- **What is required**: An exact copy of the lines from the one containing "Instruction: Click the plus" through the last line below is required; include both of those lines and no others.

::: Input

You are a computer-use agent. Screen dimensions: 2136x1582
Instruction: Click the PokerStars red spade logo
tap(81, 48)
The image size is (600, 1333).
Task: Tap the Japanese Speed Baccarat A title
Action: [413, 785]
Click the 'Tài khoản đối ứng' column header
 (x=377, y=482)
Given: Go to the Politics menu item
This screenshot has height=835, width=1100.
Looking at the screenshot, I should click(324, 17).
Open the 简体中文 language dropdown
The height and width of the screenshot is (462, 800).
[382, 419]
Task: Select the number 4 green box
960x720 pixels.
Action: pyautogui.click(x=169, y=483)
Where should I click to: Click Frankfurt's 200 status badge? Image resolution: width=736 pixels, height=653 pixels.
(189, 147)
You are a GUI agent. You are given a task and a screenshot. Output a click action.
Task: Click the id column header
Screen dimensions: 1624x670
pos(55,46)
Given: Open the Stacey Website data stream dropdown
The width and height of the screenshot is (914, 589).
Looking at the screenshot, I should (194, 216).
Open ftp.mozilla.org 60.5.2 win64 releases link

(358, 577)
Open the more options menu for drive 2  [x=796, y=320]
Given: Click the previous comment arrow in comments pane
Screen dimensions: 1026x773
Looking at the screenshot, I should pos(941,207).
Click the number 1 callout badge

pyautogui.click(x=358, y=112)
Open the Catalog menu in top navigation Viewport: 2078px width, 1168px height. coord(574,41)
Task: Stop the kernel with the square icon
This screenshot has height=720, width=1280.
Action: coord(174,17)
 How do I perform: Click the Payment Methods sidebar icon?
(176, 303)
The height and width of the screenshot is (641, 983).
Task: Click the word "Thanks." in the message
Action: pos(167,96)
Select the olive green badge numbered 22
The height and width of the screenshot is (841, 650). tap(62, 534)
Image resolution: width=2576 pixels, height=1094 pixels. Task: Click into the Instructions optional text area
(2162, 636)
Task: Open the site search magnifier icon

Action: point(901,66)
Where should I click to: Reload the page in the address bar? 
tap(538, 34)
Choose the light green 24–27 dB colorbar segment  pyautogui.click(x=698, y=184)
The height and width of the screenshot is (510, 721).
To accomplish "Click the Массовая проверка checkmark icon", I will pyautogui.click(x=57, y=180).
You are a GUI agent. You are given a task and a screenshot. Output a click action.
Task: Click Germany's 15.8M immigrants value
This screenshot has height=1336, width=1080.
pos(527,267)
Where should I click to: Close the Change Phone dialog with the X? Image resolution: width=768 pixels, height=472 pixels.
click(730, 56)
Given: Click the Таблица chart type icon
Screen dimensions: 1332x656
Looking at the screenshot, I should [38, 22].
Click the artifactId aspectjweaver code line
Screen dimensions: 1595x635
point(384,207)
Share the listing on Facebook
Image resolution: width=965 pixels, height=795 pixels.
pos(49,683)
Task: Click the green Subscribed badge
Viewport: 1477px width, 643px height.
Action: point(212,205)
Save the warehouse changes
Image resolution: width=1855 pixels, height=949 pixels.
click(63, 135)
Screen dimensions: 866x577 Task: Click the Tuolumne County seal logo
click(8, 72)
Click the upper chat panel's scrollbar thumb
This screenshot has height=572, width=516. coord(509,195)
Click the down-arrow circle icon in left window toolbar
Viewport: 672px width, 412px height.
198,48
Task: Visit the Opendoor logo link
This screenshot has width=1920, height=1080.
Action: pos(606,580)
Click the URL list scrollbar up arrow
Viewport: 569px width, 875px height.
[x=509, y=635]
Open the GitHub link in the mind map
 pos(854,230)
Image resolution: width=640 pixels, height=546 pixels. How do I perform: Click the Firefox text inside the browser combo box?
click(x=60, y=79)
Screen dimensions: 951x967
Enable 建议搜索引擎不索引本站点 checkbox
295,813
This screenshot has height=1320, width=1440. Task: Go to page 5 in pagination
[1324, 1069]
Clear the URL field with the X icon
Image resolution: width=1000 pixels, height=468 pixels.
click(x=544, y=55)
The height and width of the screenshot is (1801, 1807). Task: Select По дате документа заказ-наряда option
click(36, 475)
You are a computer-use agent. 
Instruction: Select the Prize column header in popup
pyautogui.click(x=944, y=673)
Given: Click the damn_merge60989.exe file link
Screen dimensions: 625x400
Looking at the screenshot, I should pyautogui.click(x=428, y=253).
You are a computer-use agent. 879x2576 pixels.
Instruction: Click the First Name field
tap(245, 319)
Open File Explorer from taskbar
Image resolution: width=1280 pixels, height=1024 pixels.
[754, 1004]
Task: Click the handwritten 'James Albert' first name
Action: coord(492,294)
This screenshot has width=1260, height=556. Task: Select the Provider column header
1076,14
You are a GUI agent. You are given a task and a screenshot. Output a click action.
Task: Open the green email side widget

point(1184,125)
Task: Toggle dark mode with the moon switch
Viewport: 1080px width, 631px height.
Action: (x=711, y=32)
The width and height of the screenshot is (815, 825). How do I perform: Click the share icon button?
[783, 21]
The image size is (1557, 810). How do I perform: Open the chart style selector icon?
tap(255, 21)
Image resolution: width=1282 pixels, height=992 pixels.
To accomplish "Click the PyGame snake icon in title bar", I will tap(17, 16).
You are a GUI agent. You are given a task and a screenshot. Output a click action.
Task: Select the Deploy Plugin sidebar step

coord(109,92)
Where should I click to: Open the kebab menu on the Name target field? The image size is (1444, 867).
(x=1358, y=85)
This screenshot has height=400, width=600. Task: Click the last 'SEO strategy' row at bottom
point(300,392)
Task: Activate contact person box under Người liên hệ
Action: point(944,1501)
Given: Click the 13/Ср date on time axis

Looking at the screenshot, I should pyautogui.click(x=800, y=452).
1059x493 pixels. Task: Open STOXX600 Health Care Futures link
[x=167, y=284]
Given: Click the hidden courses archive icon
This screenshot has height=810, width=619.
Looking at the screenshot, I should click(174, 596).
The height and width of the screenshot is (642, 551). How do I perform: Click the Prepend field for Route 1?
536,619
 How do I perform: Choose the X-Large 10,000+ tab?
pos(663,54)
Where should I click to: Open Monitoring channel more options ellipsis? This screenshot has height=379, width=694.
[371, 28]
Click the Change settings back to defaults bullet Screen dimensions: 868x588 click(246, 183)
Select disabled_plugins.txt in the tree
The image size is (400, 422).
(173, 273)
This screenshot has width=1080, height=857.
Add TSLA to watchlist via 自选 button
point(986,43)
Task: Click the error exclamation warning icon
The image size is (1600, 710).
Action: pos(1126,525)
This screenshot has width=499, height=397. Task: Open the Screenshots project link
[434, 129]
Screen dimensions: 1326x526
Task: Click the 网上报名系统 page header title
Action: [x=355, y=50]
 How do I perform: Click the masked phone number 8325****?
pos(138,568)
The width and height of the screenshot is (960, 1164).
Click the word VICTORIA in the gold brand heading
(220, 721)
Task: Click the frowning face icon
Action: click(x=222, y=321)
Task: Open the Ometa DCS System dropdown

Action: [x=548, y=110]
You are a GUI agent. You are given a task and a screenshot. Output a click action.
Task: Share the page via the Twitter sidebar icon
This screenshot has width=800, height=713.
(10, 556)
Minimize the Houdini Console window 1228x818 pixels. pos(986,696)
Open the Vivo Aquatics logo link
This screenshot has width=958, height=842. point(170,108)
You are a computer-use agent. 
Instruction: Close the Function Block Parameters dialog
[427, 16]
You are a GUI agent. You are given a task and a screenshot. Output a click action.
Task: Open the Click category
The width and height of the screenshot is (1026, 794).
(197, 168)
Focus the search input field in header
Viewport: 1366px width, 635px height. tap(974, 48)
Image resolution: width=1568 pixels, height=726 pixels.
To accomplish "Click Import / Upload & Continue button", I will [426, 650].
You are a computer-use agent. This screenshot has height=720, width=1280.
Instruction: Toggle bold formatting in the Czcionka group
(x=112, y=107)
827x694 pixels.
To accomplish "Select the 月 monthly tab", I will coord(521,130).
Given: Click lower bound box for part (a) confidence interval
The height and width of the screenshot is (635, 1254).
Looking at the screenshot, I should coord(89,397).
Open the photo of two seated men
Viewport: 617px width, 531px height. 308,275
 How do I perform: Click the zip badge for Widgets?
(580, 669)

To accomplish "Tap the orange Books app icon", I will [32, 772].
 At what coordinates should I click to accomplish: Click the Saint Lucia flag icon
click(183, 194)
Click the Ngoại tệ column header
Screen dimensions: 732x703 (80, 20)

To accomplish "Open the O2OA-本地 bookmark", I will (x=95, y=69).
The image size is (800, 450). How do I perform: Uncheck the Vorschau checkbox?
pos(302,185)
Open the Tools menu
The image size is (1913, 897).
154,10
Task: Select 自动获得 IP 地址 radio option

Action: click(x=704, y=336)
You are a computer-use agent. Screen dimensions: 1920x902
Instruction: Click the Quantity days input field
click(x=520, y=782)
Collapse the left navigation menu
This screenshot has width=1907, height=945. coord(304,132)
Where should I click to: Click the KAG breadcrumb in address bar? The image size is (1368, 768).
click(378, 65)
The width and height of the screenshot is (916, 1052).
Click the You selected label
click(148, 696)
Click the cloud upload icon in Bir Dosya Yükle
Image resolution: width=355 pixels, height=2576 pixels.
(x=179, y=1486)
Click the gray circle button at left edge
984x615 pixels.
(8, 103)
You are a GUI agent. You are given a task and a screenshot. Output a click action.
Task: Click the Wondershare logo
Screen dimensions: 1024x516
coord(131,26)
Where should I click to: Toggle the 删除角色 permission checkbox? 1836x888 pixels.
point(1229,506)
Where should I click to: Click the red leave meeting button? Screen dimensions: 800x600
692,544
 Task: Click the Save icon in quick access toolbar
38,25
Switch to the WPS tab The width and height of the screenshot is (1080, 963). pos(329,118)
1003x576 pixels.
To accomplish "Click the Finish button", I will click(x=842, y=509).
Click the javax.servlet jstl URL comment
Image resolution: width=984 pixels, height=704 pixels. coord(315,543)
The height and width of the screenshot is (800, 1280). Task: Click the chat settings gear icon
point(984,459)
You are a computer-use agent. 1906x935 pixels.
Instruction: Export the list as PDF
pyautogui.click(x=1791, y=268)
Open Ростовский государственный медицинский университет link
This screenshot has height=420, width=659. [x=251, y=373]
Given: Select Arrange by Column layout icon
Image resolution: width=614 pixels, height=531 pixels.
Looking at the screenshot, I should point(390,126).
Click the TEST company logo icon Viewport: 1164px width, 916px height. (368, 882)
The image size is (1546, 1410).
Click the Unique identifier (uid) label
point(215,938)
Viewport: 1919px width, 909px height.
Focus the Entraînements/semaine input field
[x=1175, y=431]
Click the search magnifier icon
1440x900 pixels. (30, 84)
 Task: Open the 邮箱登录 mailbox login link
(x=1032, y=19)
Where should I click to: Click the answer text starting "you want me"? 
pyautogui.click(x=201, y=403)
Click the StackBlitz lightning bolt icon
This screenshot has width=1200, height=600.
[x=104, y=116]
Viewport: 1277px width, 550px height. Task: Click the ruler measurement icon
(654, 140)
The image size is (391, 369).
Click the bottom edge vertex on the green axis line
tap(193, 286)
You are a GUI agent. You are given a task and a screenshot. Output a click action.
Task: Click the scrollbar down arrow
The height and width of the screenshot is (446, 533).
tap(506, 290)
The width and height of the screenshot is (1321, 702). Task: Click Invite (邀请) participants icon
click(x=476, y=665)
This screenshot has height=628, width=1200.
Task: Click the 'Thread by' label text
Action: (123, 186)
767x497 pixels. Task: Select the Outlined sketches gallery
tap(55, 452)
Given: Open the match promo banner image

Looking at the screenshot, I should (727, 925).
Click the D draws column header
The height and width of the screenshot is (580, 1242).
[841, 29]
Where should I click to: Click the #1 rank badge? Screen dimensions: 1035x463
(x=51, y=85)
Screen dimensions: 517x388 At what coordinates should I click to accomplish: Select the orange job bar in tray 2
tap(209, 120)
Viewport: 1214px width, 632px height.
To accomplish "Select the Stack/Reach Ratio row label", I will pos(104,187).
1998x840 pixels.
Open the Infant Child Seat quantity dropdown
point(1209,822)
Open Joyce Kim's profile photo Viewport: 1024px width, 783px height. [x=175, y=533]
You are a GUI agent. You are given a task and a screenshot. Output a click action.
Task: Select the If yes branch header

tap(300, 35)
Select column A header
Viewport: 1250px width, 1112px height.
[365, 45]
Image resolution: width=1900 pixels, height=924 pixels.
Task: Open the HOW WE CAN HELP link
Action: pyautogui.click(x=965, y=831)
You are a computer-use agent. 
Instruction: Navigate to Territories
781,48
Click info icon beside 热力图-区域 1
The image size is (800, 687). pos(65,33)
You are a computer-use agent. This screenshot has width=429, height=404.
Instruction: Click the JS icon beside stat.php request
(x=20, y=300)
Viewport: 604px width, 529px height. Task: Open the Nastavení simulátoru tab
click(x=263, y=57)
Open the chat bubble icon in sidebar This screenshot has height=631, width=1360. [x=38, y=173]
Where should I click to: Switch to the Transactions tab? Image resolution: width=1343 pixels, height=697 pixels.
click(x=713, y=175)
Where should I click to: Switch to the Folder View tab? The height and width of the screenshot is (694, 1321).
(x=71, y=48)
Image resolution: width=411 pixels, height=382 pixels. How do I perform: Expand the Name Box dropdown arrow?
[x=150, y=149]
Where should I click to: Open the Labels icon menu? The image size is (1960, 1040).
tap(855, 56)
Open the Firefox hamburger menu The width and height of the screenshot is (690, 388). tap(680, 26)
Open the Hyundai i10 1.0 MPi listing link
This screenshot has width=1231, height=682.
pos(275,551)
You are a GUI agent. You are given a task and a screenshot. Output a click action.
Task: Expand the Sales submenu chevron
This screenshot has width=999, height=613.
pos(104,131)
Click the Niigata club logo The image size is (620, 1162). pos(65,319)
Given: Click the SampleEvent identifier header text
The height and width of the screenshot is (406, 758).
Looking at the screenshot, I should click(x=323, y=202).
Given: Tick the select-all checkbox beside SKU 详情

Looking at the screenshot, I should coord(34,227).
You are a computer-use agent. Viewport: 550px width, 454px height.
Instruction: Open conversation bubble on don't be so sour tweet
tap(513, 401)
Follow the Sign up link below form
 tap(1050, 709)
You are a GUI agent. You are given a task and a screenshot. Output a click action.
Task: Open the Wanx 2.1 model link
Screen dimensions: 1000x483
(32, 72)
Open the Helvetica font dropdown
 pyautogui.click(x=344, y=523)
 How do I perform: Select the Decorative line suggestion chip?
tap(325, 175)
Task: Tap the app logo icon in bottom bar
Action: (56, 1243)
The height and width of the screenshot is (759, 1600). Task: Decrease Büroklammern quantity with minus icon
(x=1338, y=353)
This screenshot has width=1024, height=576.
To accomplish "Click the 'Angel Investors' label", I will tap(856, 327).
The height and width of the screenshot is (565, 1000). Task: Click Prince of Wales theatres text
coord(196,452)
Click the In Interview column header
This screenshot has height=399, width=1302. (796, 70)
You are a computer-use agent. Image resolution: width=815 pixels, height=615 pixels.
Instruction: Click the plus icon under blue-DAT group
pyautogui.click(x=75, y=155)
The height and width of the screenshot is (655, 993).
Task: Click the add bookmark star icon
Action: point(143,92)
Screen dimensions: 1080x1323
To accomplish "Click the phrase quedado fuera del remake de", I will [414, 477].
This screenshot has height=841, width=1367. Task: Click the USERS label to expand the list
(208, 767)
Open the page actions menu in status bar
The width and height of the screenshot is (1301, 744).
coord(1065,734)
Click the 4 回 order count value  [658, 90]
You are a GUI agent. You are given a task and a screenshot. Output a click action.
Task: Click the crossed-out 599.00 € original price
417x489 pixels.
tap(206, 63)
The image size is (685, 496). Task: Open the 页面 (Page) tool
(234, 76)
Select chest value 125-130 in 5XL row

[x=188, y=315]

::::::

- **Finished exercise**:
Instruction: Click the plus icon under blue-DAT group
pyautogui.click(x=75, y=155)
The height and width of the screenshot is (655, 993).
Task: Click the add bookmark star icon
Action: point(143,92)
Screen dimensions: 1080x1323
To accomplish "Click the phrase quedado fuera del remake de", I will [414, 477].
This screenshot has height=841, width=1367. Task: Click the USERS label to expand the list
(208, 767)
Open the page actions menu in status bar
The width and height of the screenshot is (1301, 744).
coord(1065,734)
Click the 4 回 order count value  [658, 90]
You are a GUI agent. You are given a task and a screenshot. Output a click action.
Task: Click the crossed-out 599.00 € original price
417x489 pixels.
tap(206, 63)
The image size is (685, 496). Task: Open the 页面 (Page) tool
(234, 76)
Select chest value 125-130 in 5XL row

[x=188, y=315]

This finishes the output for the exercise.